The points of difference between these cases and Nos. 37 to 39 are these: here, the new statute was the Revenue Act of 1926, superseding, as of January 1, 1925, the Act of 1924; there, the new statute was the Act of 1921, superseding, as of January 1, 1921, the Act of 1918. Here, the change applicable to the petitioners was an increase of the rate; there the applicable change was the disallowance
of a credit. Here, the taxpayers filed an additional return, supplementing the original one by a statement of the additional taxes due; there, the taxpayer stood upon the original return, and omitted to file another.
The conclusion is unaffected by any of these points of difference.
For reasons stated in our opinion in Nos. 37 to 39, the period of limitation began to run on the filing of the first return, and a return for additional taxes, even if filed afterwards, was an amendment or supplement which did not toll the statute.
The decree should be
* Together with No. 36, Zellerbach Paper Co. v.
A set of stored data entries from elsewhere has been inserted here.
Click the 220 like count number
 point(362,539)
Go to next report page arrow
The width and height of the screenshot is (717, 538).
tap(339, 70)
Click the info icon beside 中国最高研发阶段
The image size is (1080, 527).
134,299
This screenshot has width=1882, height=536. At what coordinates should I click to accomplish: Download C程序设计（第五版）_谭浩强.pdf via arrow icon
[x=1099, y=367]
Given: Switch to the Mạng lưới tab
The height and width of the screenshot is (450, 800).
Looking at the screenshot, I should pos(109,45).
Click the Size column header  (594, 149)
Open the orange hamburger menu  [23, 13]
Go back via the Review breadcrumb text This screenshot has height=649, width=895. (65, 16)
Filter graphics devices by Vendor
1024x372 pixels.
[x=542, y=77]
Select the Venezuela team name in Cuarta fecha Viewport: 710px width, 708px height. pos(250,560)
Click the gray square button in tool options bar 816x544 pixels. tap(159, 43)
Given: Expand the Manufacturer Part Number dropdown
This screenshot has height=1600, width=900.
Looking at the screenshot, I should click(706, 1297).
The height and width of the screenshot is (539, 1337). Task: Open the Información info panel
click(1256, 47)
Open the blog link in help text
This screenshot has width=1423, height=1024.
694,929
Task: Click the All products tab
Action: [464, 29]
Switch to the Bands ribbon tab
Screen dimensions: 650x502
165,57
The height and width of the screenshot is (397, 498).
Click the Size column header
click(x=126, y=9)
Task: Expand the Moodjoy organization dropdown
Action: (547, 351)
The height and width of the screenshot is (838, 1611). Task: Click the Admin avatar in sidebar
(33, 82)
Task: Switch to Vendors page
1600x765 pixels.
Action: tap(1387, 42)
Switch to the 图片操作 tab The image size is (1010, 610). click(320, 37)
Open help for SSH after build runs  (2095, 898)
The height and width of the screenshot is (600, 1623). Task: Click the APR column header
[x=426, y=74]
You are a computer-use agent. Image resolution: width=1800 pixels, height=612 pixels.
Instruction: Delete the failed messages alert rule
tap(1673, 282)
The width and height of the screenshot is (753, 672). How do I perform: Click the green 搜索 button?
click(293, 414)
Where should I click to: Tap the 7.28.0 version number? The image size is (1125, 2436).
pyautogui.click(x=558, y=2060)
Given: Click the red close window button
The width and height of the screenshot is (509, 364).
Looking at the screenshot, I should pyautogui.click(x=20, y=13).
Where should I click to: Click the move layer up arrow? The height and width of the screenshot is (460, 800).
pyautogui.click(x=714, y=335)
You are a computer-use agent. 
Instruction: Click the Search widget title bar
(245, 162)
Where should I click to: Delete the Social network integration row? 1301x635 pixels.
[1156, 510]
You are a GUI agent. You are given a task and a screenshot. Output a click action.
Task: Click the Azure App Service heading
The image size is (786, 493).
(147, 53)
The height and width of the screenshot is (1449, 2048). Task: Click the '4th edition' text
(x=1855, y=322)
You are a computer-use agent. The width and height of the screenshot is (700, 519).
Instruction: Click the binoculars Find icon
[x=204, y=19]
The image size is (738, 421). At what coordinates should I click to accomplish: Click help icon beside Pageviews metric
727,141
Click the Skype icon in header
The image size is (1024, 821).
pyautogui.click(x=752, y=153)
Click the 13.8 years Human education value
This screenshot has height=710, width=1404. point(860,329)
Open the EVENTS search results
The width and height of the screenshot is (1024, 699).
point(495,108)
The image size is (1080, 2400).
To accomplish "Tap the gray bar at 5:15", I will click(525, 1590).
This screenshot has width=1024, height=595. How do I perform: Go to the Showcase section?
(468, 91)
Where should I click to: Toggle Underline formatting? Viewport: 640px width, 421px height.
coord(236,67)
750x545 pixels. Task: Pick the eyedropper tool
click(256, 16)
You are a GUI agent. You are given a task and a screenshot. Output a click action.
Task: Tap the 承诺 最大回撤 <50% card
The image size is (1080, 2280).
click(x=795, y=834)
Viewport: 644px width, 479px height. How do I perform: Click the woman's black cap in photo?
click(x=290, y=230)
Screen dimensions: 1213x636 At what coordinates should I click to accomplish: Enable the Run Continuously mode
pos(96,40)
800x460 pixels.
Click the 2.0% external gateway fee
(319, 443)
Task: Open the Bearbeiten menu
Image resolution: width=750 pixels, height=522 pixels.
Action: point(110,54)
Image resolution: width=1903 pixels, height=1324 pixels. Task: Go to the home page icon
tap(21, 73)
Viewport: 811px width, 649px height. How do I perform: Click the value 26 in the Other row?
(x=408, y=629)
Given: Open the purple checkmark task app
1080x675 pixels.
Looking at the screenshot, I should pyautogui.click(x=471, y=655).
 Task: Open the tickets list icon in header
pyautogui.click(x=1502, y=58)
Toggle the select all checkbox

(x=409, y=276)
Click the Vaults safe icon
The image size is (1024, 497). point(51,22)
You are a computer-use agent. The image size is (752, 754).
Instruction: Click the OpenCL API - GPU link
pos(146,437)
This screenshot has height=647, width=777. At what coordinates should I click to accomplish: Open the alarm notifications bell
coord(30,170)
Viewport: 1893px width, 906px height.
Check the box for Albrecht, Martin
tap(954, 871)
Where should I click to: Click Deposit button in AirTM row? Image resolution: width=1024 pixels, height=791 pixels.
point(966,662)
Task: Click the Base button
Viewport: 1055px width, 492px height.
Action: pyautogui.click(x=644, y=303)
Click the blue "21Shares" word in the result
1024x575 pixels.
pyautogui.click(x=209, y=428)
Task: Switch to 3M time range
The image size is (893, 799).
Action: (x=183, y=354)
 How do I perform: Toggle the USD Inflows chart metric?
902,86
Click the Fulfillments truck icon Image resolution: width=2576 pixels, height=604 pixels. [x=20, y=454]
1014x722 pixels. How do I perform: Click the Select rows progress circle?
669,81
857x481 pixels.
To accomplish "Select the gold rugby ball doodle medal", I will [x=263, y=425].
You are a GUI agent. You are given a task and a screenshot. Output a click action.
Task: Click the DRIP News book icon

Helvering, Commissioner of Internal Revenue, certiorari to the Circuit Court of Appeals for the Ninth Circuit.
"Any corporation which has filed a return for a fiscal year ending in 1925 and paid or become liable for a tax computed under the Revenue Act of 1924, and is subject to additional tax for the same period under the Revenue Act of 1926, must file a new return covering such additional tax on or before May 15, 1926. Payment of the additional tax may be made at the time the return is filed or, if installment payments are desired, such installments must be paid at the time they would be due if based upon a return for the fiscal year ended February 28, 1926."